Work instructions >>
**a.** According to the forum thread about the electric drive project, what fuel economy did GM's Precept achieve?
**b.** Write the next part of the forum thread about the electric drive project, picking up after its final sentence.

Passage for review >>
==*==

Idiot light probably (maybe not so big though); loud voice - no way! 

Some electronic safety features would be a good idea though, like a switch to disable the motor when the brake pedal is being used. I would also want a manual override switch for the neutral switch, to allow me to experiment with combined power.


----------



## DawidvC (Feb 14, 2010)

Todd, why don't you look into the multi-plate systems the soft-roaders are using to switch drive to the rear wheels. Setting something like that to disengage the motor above a certain speed to protect the motor should not be too difficult.

Dawid


----------



## toddshotrods (Feb 10, 2009)

DawidvC said:


> Todd, why don't you look into the multi-plate systems the soft-roaders are using to switch drive to the rear wheels. Setting something like that to disengage the motor above a certain speed to protect the motor should not be too difficult.
> 
> Dawid


That's definitely an idea worth looking into, thanks.


----------



## aeroscott (Jan 5, 2008)

GM did a car in 2005 called the Precept , it was alum , electric front drive , diesel 3 cylinder rear drive , 95 mpg , they claimed no one would want one , 4 door , Impala like,I had never heard of it until a automotive engineering mag showed it .


----------



## toddshotrods (Feb 10, 2009)

I had to kidnap this information from the HPG AC30/31/50 owner's thread, for future reference on this project.



thingstodo said:


> Something you might be interested in ...
> 
> I have not seen a DC/DC converter in this range, but I run a surplus 5 HP 208V three phase VFD from a 300V (or so) battery pack.
> 
> ...


 


thingstodo said:


> Hi again,
> 
> Sorry about that. I'm a techie at heart. Let me try that again.
> 
> ...


 


DawidvC said:


> To get a bit better response at lower voltages, tell your VFD that the nominal motor voltage at 50 Hz is Vdc(required)/1.73. That way it will generate the desired voltage with high enough frequency that you do not have to go overboard with filters to get it to work. This would allow you to generate really low voltages.
> 
> I like your idea - this is really a bit of lateral thinking. Thanks for the tip
> 
> Dawid


----------



## toddshotrods (Feb 10, 2009)

aeroscott said:


> GM did a car in 2005 called the Precept , it was alum , electric front drive , diesel 3 cylinder rear drive , 95 mpg , they claimed no one would want one , 4 door , Impala like,I had never heard of it until a automotive engineering mag showed it .


That name sounds familiar, I'll Google it.

I was just outside walking my dog, and a Prius pulled up and stopped, waiting to pick someone up. It sat there perfectly silent, other than the annoying rap music booming inside it, then silently glided away. I could hear the sound of the tires squeaking on the cold, damp, asphalt. Knowing that Tailfeather would be able to do that made me smile, and gave me a little more incentive to go forward with this project. 

I've been observing a lot of things over the past few days, and thinking about this idea. I like the idea of starting with the traffic creeper system and working my way up. One of the things I love most about electric is there is no real penalty for having more power. I can eventually end up with the equivalent of a few hundred horsepower without sacrificing economy and efficiency.

==*==

Stored items
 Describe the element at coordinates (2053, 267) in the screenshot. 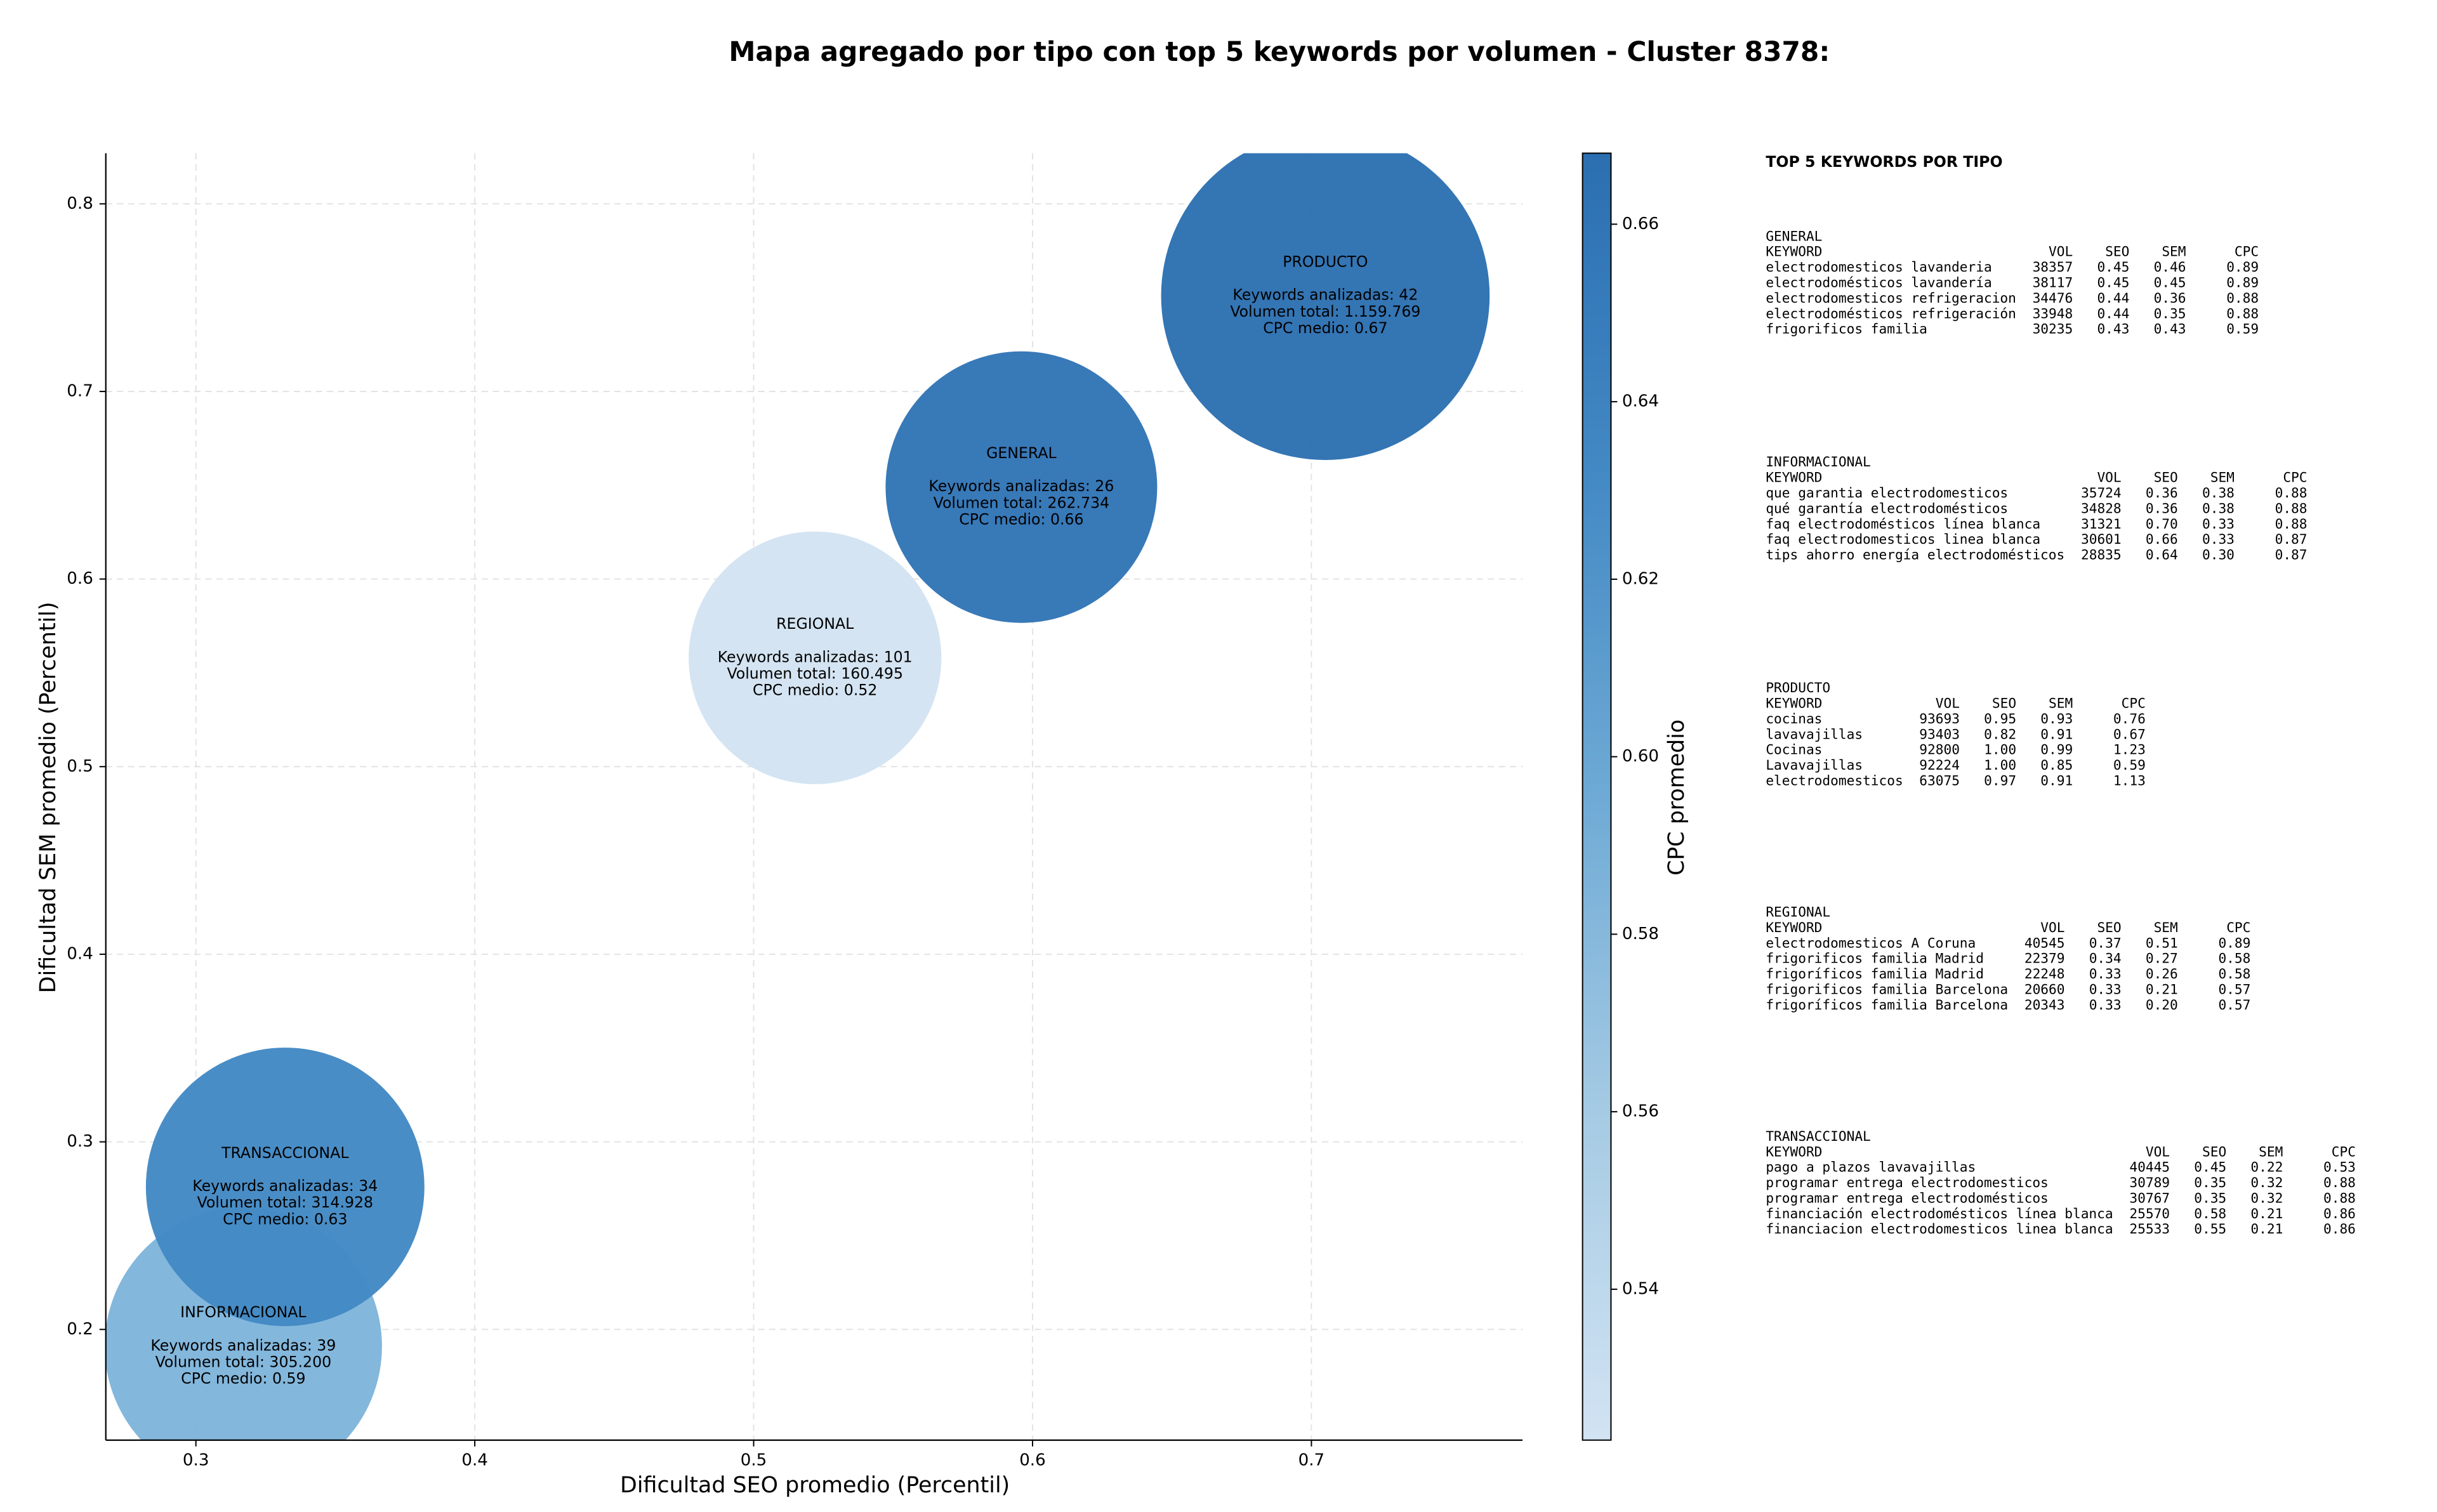

I see `table-cell: 38357` at that location.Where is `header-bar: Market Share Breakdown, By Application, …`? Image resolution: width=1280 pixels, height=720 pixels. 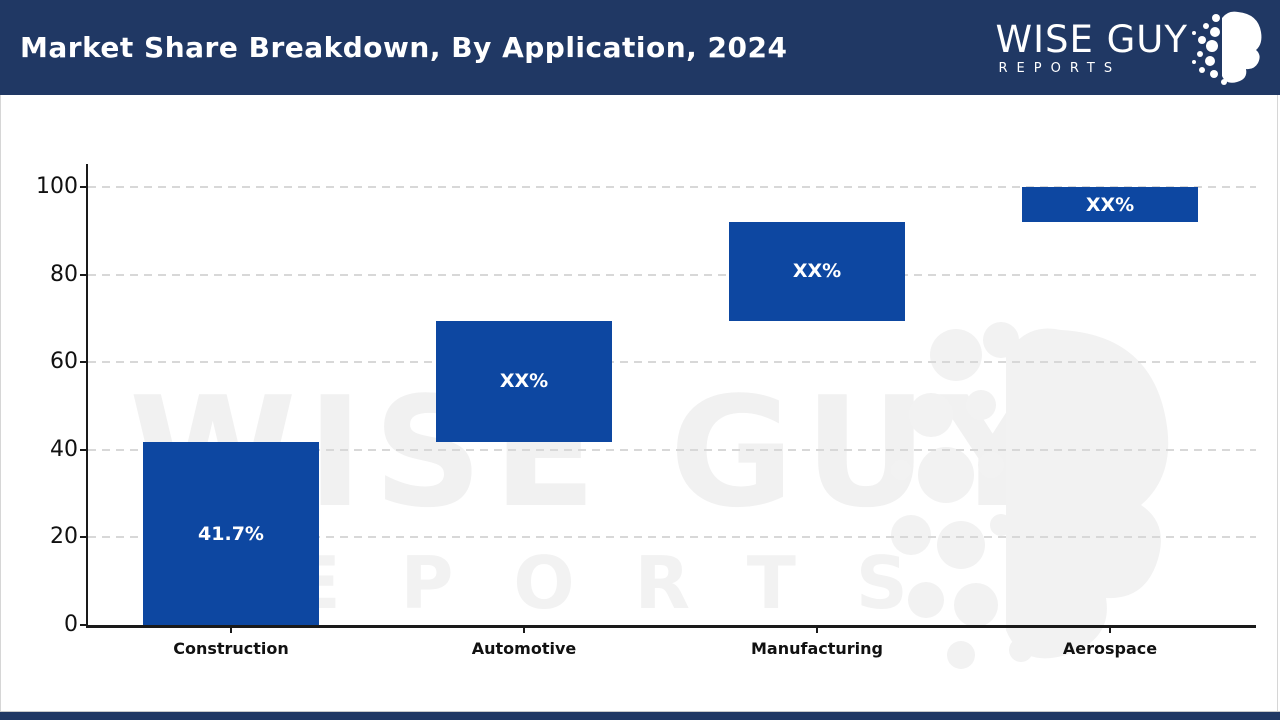
header-bar: Market Share Breakdown, By Application, … is located at coordinates (640, 48).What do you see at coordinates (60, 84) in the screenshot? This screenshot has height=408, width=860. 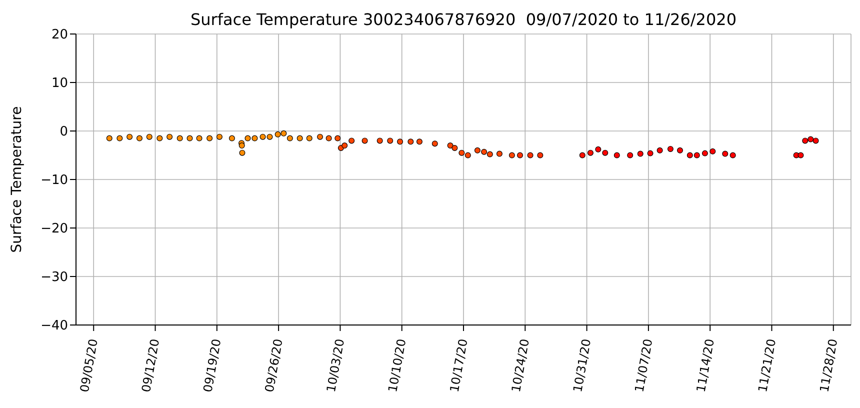 I see `y-tick-label: 10` at bounding box center [60, 84].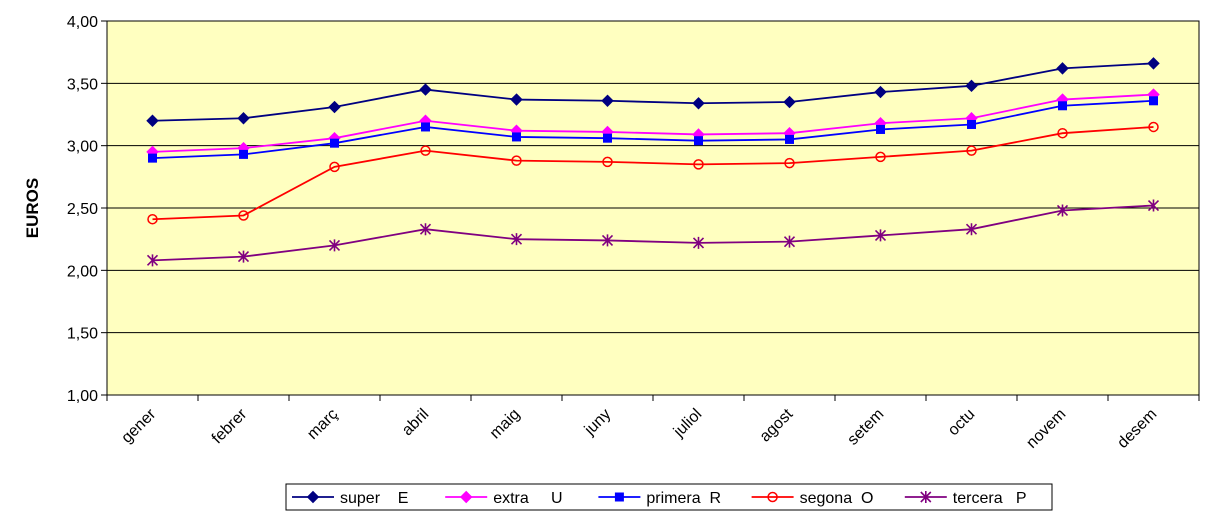  Describe the element at coordinates (82, 148) in the screenshot. I see `y-tick-label: 3,00` at that location.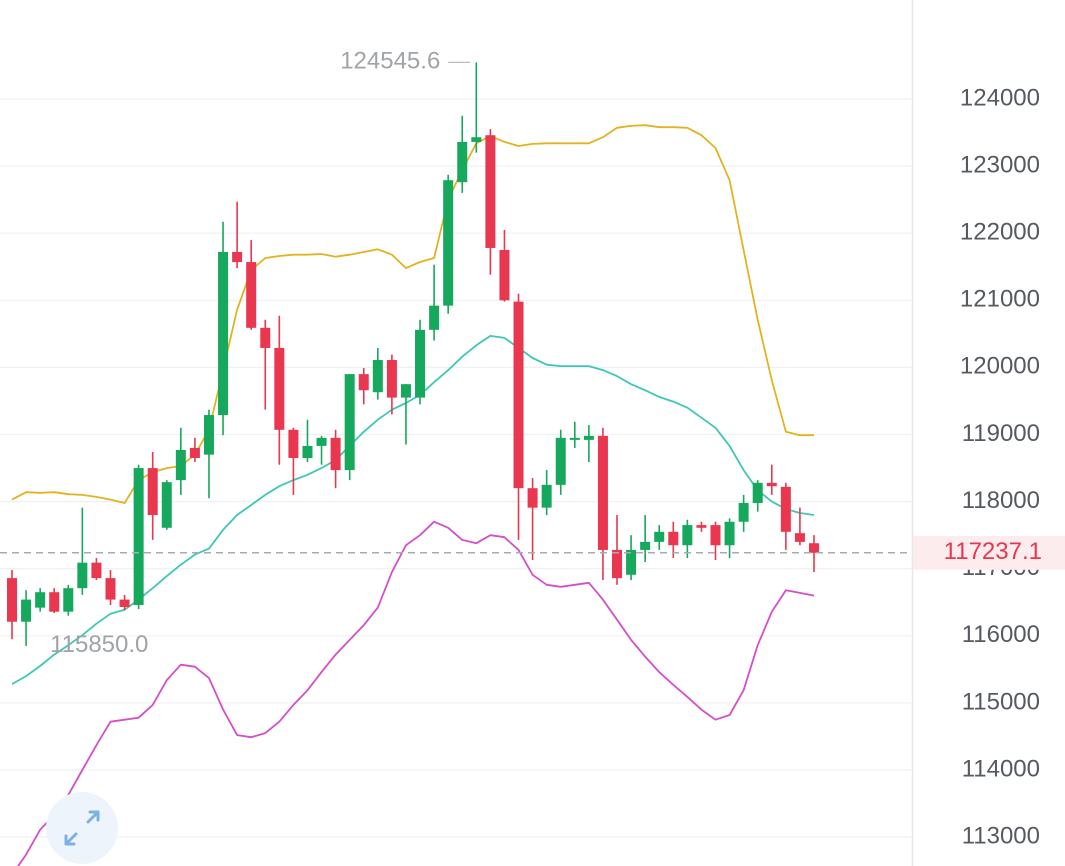  I want to click on y-tick-label: 119000, so click(1001, 434).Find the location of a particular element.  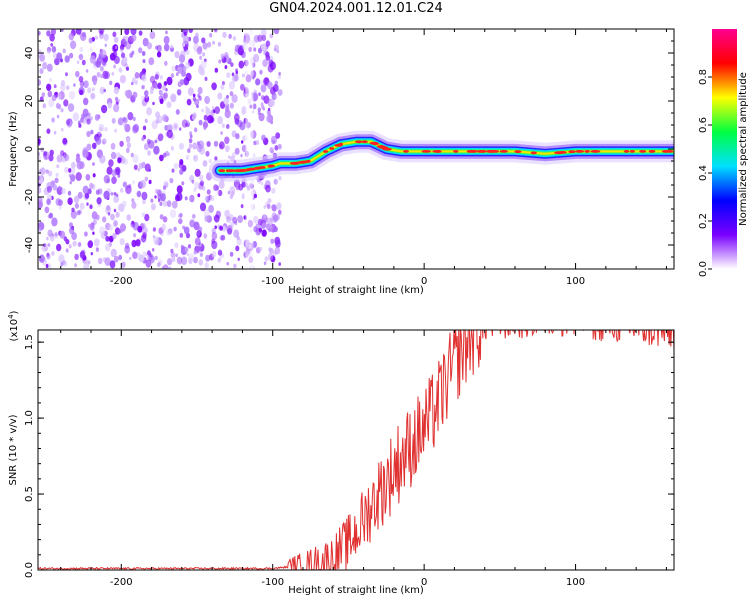

snr-y-axis-label: SNR (10 * v/v) is located at coordinates (14, 450). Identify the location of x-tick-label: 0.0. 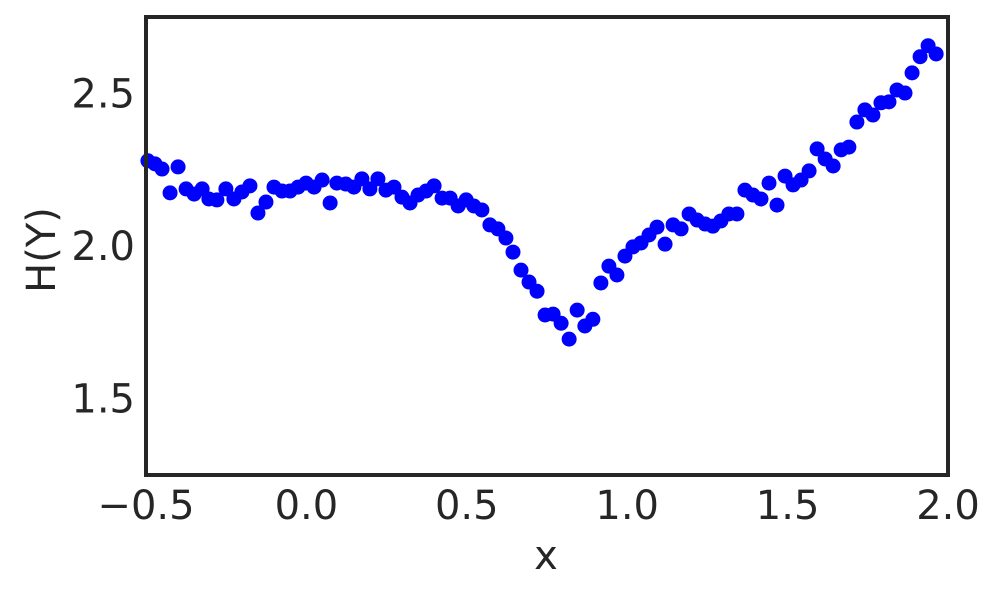
(307, 506). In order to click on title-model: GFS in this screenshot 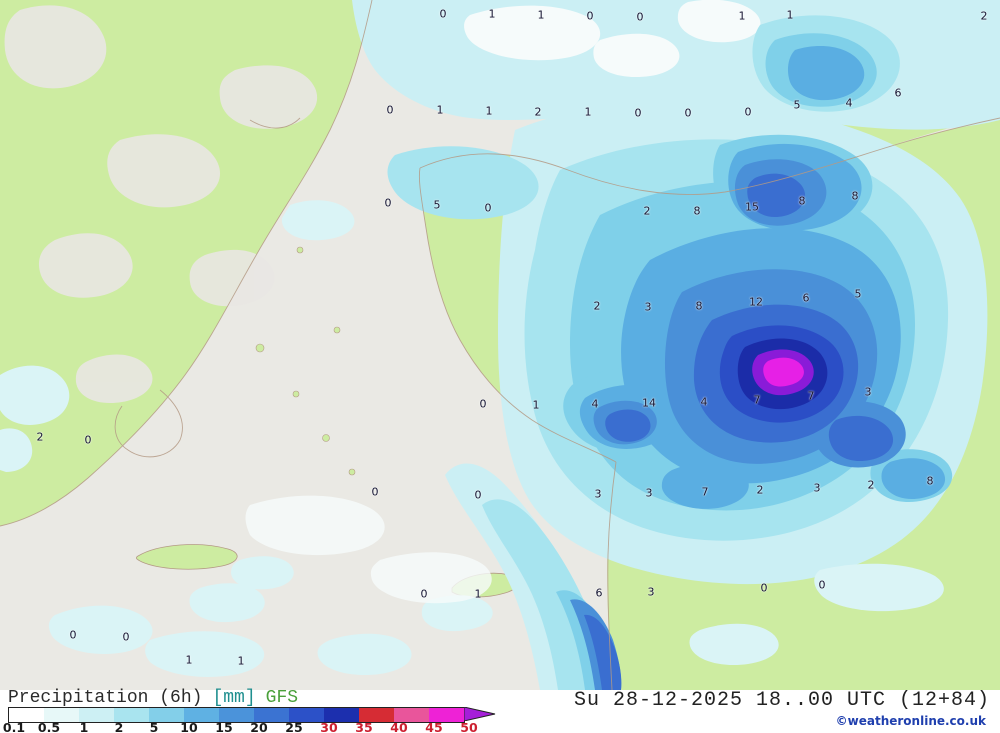, I will do `click(282, 698)`.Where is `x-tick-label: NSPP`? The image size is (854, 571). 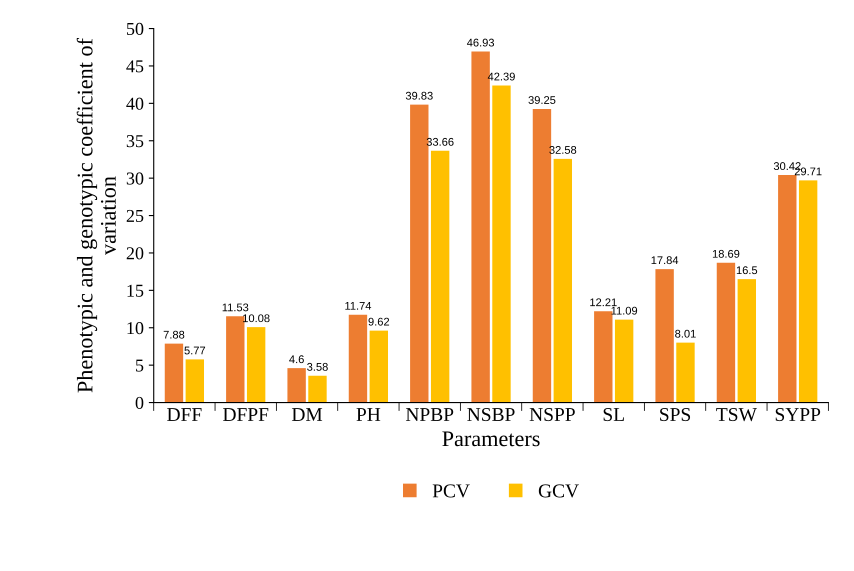
x-tick-label: NSPP is located at coordinates (552, 415).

==*==

Results by task >>
**a.** 95 mpg

**b.**
Okay, one compromise in efficiency because of the meaty tires needed to apply 300hp...


----------



## DawidvC (Feb 14, 2010)

One day, all musclecars will be electric


----------



## Woodsmith (Jun 5, 2008)

toddshotrods said:


> I was just outside walking my dog,


Pics?



toddshotrods said:


> Okay, one compromise in efficiency because of the meaty tires needed to apply 300hp...


Thinking silly and a little off the wall here.
How about a central tyre inflation system as used by the military?

When travelling in economy mode the tyres are over inflated and presents a smaller contact patch to the road. When you want to apply the 300hp the tyres are deflated until they squish down to give a bigger contact area.


----------



## toddshotrods (Feb 10, 2009)

Woodsmith said:


> Pics?...


Of what the dog?





Woodsmith said:


> ...Thinking silly and a little off the wall here.
> How about a central tyre inflation system as used by the military?
> 
> When travelling in economy mode the tyres are over inflated and presents a smaller contact patch to the road. When you want to apply the 300hp the tyres are deflated until they squish down to give a bigger contact area.


H1 Hummers used that type system, I think. Sounds expensive. 

My other thought was about the wear pattern in the thread. Have to remember to go by the tread depth in the center to not run 'em down to the belts!


----------



## Woodsmith (Jun 5, 2008)

toddshotrods said:


> Of what the dog?


Yeah, dogs are nice.






toddshotrods said:


> H1 Hummers used that type system, I think. Sounds expensive.
> 
> My other thought was about the wear pattern in the thread. Have to remember to go by the tread depth in the center to not run 'em down to the belts!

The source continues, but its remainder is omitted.